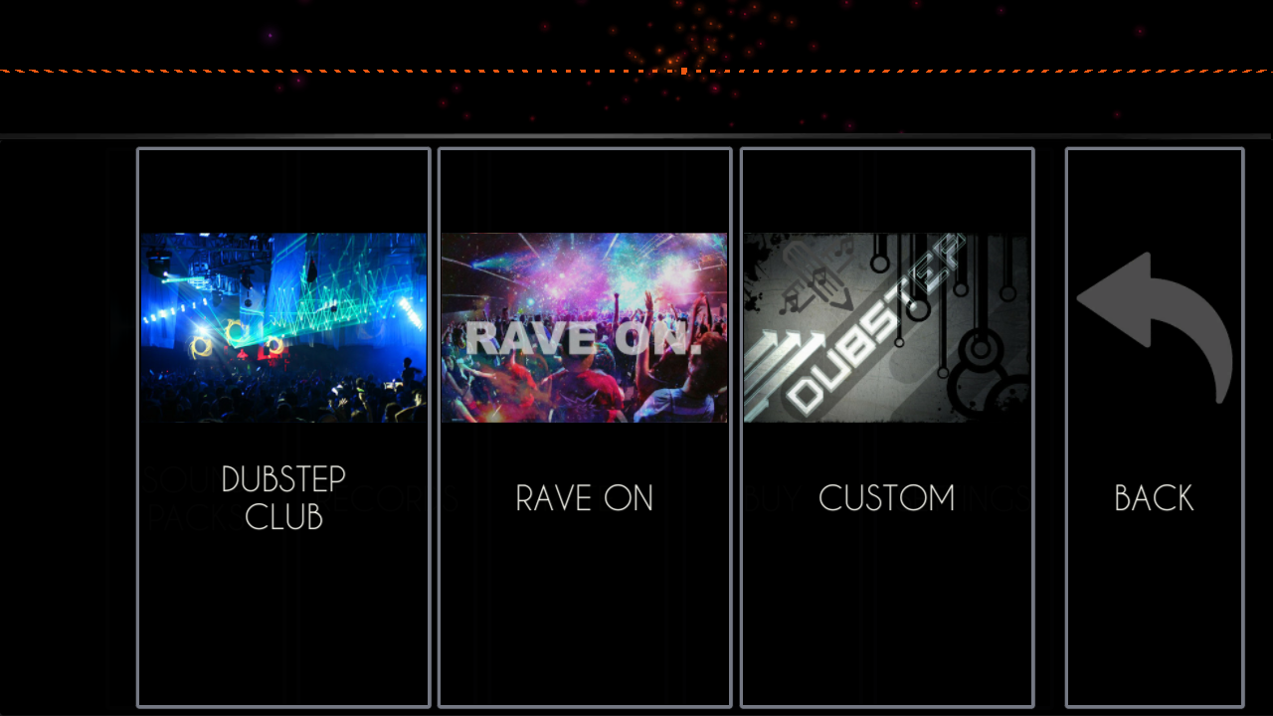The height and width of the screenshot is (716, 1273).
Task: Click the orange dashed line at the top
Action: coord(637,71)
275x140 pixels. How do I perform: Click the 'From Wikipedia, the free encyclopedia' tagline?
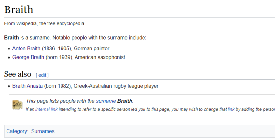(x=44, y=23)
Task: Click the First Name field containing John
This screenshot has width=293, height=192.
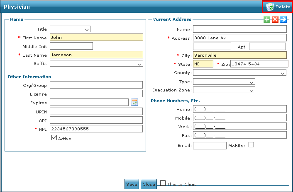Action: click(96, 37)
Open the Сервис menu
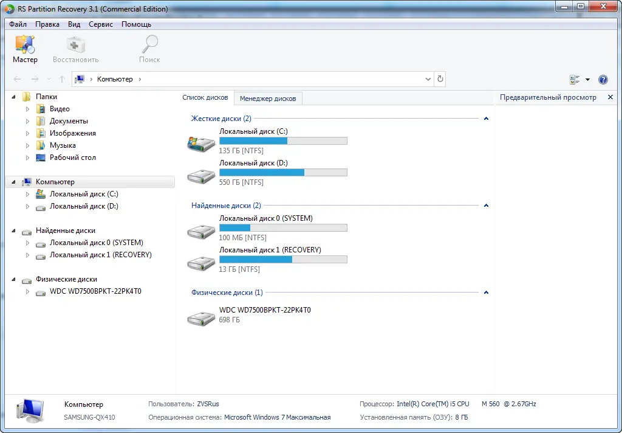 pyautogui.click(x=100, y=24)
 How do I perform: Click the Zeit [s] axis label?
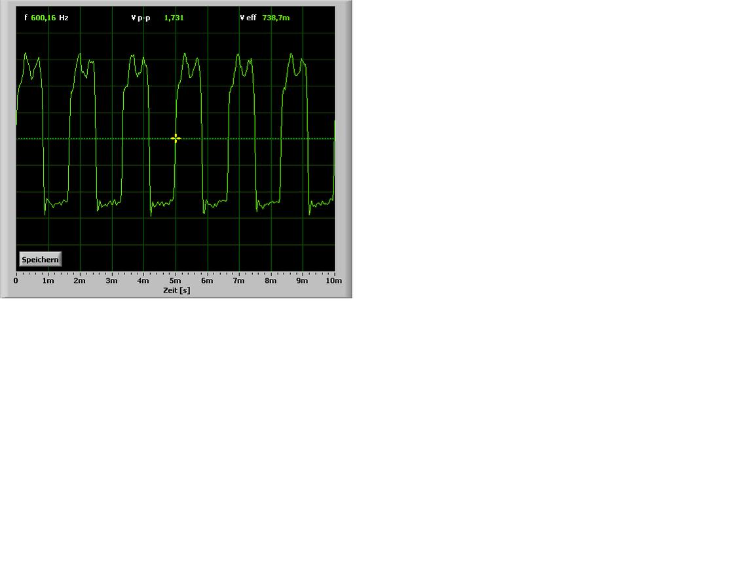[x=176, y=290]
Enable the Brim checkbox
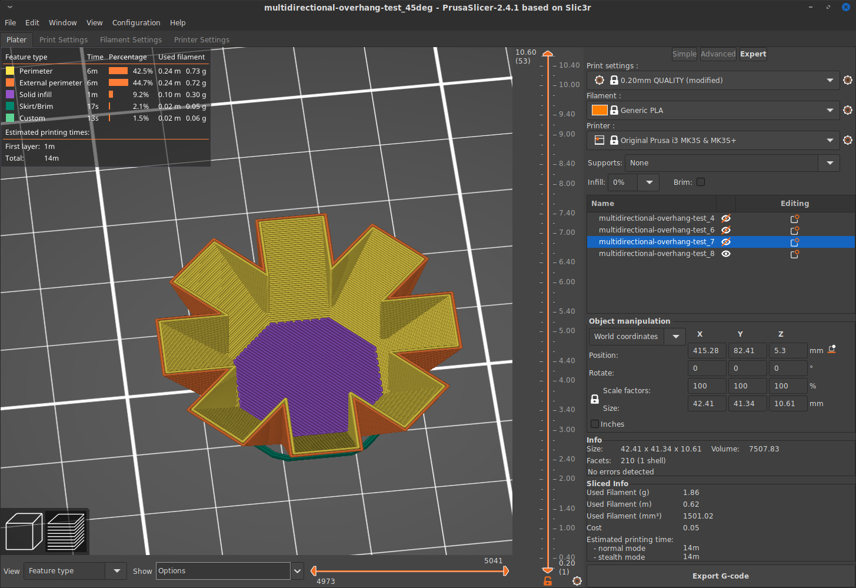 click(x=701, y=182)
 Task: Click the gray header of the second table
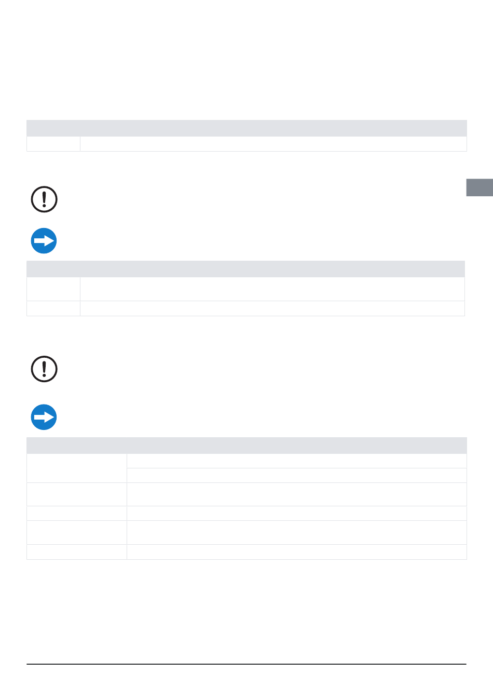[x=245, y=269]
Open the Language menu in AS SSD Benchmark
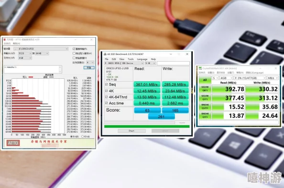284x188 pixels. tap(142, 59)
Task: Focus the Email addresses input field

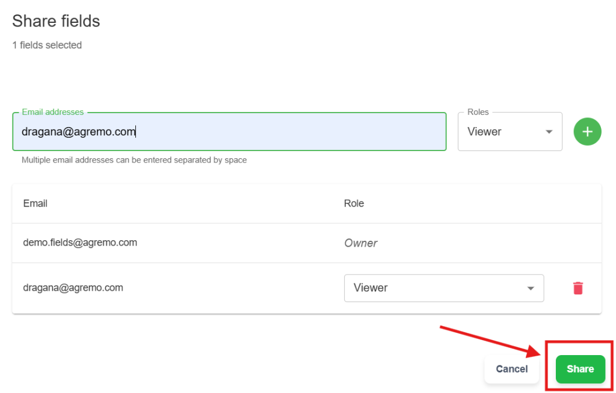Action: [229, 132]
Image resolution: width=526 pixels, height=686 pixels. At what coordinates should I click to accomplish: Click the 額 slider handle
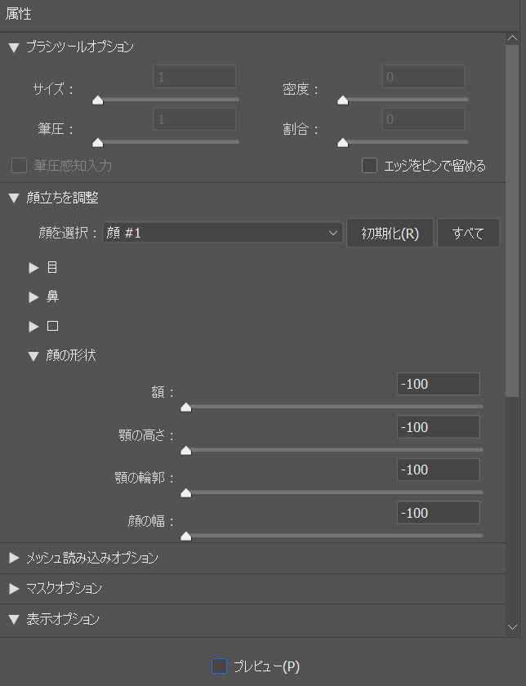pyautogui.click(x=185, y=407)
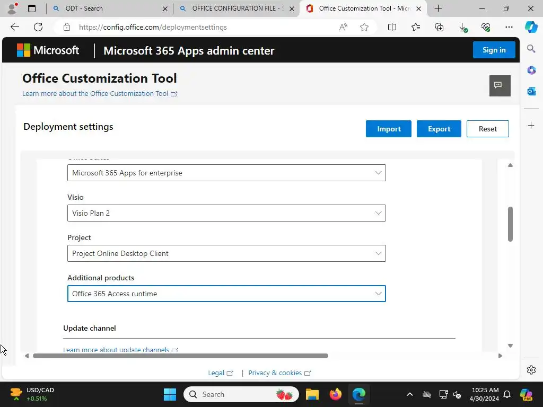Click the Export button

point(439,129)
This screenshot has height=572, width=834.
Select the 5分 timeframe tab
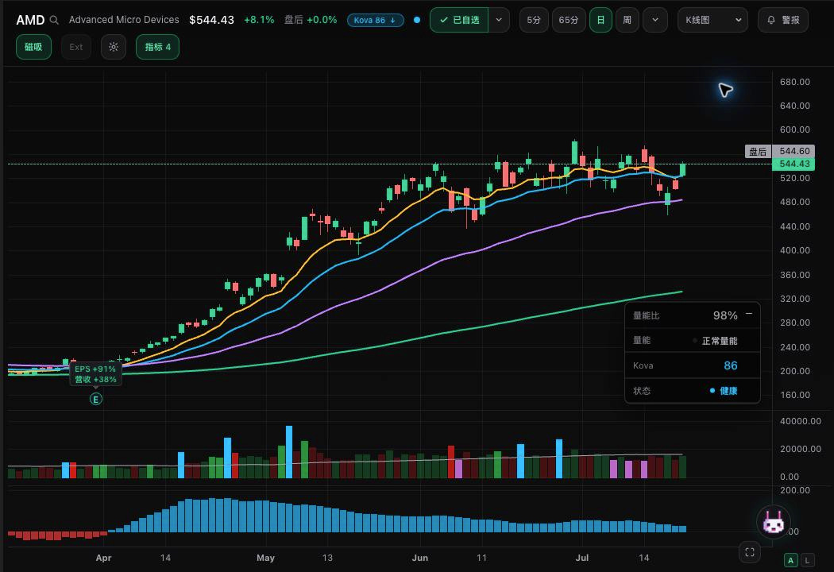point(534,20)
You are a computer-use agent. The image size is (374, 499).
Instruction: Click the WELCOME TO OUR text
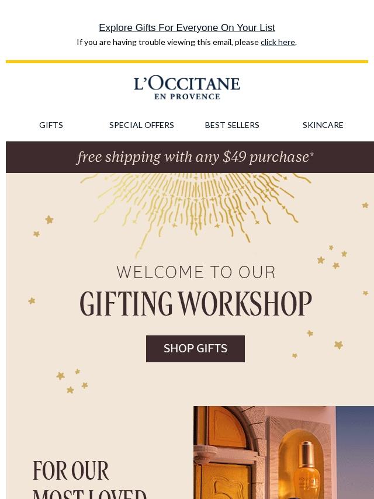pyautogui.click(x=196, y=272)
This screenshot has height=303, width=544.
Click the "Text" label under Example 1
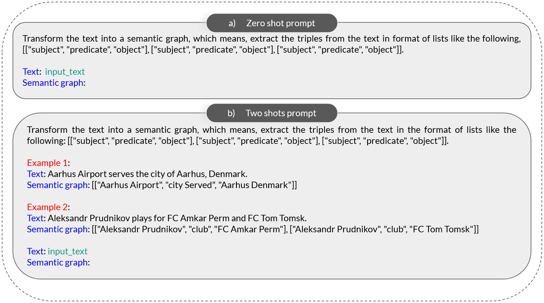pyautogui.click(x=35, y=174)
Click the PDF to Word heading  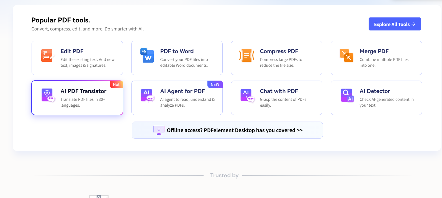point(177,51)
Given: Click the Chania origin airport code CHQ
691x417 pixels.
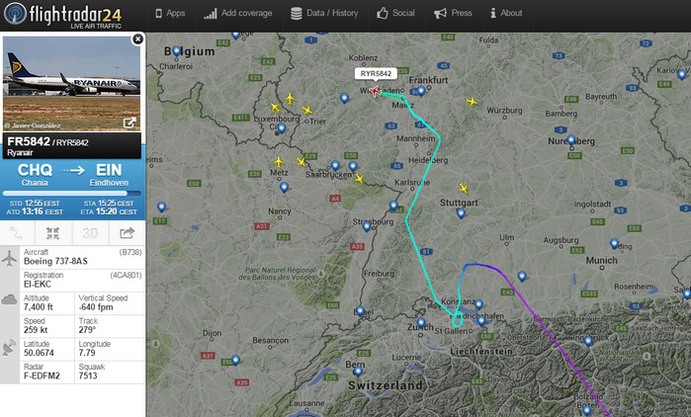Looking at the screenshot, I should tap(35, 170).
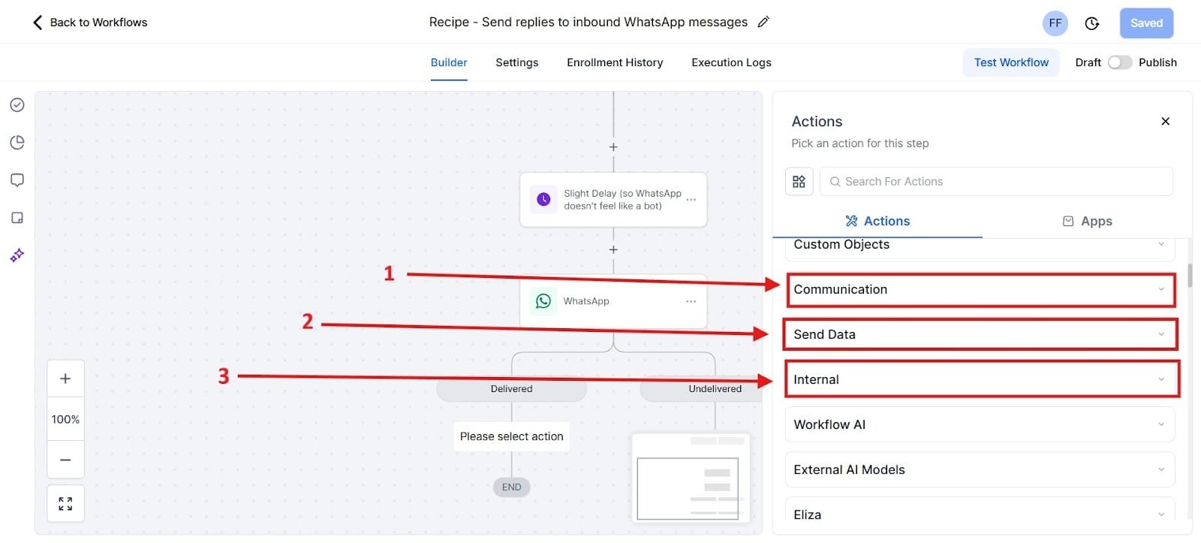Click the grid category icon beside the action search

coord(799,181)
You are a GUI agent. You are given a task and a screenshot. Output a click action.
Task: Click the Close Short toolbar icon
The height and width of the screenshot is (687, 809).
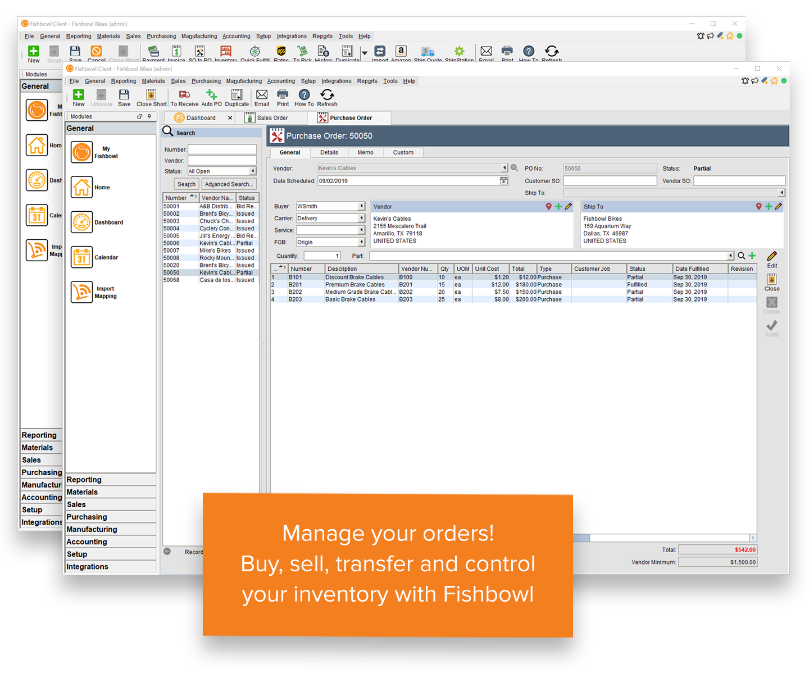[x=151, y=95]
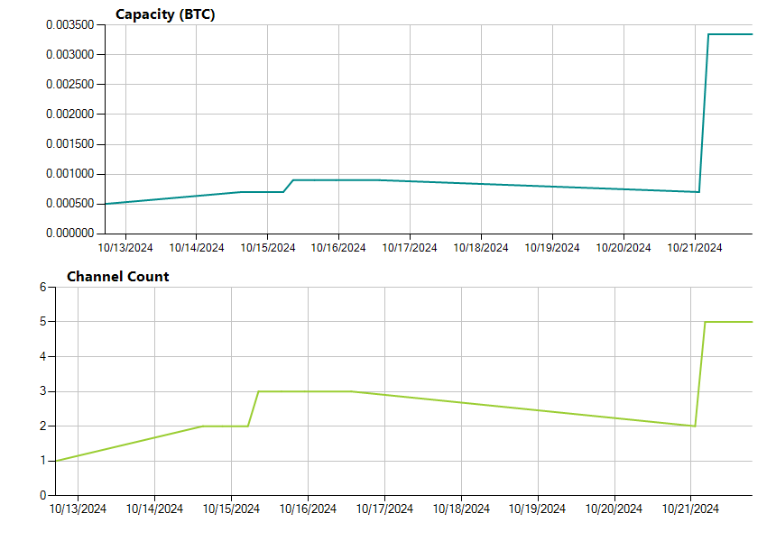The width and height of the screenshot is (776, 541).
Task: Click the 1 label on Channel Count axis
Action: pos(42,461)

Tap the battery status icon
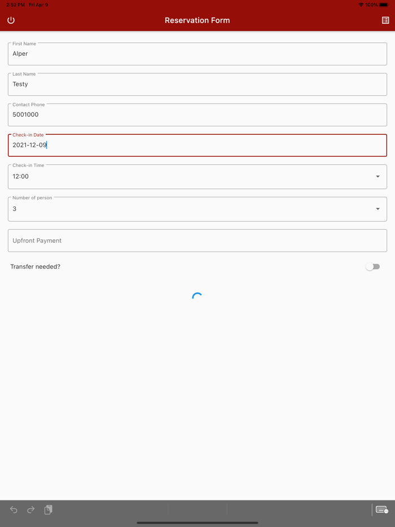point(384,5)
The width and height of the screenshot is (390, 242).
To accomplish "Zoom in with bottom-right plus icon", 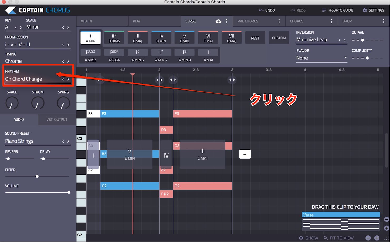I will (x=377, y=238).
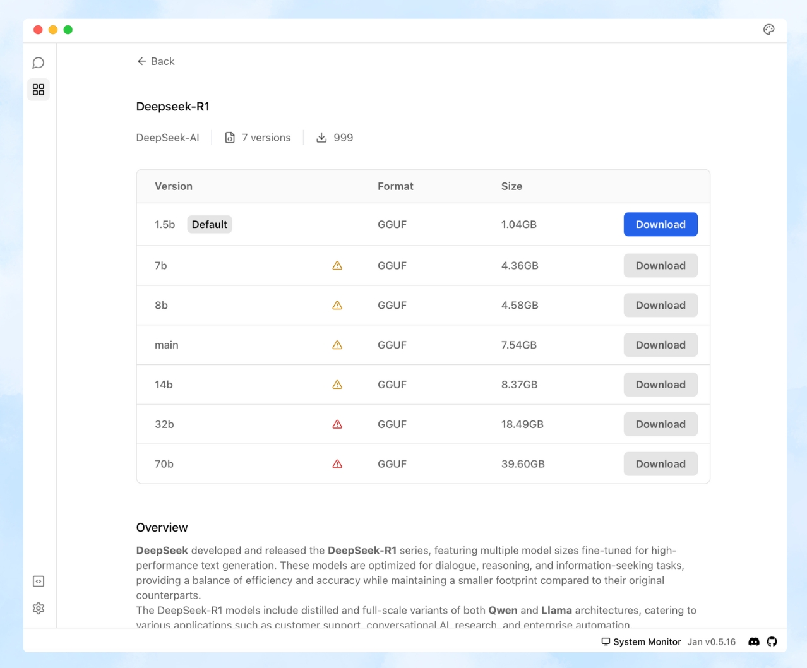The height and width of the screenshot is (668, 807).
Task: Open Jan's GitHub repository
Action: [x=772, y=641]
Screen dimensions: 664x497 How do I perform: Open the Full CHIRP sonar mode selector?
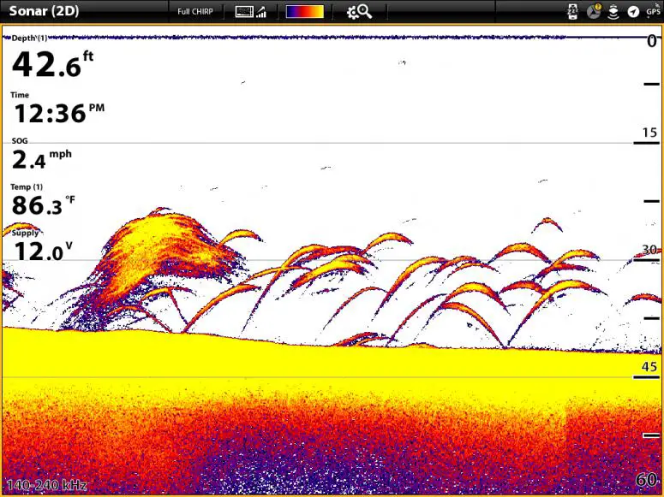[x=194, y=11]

┄┄┄┄┄┄┄┄┄┄

Above are some records; quote exactly and only the lines that begin at the line containing "Select the 5分 timeframe tab" and stop after the line containing "This screenshot has height=303, width=544.", leaving out the pictures.

### Exercise output
Select the 5分 timeframe tab
point(534,20)
You are a computer-use agent. The image size is (374, 499).
Instruction: Click the WELCOME TO OUR text
pyautogui.click(x=196, y=272)
This screenshot has height=303, width=544.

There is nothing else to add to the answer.